Collected data entries
-=-=-=-=-

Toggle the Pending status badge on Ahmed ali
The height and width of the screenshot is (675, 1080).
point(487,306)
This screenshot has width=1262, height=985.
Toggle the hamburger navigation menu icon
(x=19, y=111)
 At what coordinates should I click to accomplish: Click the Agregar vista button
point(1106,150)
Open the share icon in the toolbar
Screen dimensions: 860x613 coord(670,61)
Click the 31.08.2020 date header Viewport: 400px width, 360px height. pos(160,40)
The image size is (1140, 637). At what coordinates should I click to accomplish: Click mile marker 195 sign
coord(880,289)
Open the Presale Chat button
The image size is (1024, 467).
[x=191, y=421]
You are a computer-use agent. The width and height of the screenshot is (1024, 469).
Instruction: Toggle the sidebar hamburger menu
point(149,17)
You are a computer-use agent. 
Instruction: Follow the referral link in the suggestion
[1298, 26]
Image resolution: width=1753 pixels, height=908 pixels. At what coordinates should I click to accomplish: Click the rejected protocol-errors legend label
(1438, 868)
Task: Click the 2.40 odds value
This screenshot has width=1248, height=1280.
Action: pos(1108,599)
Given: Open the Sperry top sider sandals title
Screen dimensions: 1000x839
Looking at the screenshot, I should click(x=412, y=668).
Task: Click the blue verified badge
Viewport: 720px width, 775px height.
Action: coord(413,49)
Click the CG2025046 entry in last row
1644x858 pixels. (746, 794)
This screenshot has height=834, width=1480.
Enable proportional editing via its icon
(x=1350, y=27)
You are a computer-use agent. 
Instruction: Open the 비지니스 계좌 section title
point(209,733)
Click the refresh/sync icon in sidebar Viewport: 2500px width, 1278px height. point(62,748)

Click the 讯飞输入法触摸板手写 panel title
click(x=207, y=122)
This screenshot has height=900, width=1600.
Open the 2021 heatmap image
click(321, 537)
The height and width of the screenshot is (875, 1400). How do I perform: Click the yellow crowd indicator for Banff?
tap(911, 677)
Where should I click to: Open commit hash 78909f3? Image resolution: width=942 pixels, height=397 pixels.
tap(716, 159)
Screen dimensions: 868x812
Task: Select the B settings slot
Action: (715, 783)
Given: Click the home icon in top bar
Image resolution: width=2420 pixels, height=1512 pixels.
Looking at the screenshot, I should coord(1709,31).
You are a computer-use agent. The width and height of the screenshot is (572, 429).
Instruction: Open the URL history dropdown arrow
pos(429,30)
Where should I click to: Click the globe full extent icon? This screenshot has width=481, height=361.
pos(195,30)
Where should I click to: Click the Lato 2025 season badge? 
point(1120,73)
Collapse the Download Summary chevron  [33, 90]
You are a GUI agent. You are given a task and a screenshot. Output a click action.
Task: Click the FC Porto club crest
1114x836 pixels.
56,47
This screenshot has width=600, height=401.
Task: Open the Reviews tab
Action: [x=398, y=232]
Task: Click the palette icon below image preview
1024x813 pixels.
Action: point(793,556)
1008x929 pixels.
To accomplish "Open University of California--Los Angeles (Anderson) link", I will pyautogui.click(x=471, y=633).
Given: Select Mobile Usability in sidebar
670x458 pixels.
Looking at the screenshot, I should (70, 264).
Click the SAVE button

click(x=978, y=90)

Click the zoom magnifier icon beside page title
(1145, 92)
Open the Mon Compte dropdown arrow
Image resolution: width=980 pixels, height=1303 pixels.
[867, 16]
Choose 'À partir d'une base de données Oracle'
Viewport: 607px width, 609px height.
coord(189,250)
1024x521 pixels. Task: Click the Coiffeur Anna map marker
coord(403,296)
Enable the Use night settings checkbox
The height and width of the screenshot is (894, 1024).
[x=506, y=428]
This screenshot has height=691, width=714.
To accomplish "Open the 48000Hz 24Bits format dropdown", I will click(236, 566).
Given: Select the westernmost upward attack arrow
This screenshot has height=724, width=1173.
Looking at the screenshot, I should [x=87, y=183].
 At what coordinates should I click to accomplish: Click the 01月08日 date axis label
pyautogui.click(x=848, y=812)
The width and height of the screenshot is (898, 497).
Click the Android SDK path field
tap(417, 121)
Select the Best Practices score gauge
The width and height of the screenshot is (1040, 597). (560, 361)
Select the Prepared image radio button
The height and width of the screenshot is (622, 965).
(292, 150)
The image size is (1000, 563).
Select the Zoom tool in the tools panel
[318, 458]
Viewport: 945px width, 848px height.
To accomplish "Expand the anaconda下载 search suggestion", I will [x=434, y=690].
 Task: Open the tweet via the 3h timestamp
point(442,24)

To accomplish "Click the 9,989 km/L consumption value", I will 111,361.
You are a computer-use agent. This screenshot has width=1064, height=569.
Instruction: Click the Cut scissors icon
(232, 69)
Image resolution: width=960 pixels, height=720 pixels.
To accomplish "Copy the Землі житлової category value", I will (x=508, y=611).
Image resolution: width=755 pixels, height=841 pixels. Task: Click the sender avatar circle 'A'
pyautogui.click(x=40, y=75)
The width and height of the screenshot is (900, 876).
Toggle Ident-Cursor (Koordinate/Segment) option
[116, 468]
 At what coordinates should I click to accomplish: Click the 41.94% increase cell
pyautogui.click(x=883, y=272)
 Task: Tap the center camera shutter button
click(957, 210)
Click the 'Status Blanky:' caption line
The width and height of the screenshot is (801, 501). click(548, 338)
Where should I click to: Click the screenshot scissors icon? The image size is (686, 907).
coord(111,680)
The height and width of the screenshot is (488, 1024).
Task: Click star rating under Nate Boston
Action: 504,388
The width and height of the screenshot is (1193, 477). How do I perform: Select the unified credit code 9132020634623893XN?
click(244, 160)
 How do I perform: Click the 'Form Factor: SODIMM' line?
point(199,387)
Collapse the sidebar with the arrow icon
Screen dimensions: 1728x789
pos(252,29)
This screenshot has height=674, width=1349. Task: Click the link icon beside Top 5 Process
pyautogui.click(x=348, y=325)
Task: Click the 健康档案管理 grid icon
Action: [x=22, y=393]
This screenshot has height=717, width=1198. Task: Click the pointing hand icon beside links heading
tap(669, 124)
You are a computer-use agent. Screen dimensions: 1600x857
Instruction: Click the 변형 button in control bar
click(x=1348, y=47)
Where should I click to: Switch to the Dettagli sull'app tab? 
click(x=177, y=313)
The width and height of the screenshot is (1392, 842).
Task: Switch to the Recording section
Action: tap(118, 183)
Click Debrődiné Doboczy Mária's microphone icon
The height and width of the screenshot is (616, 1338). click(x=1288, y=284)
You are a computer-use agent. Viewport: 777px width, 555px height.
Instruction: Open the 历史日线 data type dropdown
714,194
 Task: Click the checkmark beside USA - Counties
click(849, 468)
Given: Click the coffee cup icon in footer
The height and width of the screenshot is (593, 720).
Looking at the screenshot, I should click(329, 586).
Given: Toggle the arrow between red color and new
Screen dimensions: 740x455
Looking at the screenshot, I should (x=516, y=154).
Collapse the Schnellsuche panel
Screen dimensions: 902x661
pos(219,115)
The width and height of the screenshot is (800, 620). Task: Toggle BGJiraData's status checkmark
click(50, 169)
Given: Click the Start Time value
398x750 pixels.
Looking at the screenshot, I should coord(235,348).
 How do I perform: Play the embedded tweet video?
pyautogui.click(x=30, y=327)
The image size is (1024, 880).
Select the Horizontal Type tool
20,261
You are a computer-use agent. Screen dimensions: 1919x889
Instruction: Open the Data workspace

-=-=-=-=-

- Required work
Retype exactly the lines of the data above that fall between the line with "Where should I click to: Click the Lato" and the line with "1008x929 pixels.", inclusive, and add nothing.

- Written answer
Where should I click to: Click the Lato 2025 season badge? 
point(1120,73)
Collapse the Download Summary chevron  [33, 90]
You are a GUI agent. You are given a task and a screenshot. Output a click action.
Task: Click the FC Porto club crest
1114x836 pixels.
56,47
This screenshot has width=600, height=401.
Task: Open the Reviews tab
Action: [x=398, y=232]
Task: Click the palette icon below image preview
1024x813 pixels.
Action: point(793,556)
1008x929 pixels.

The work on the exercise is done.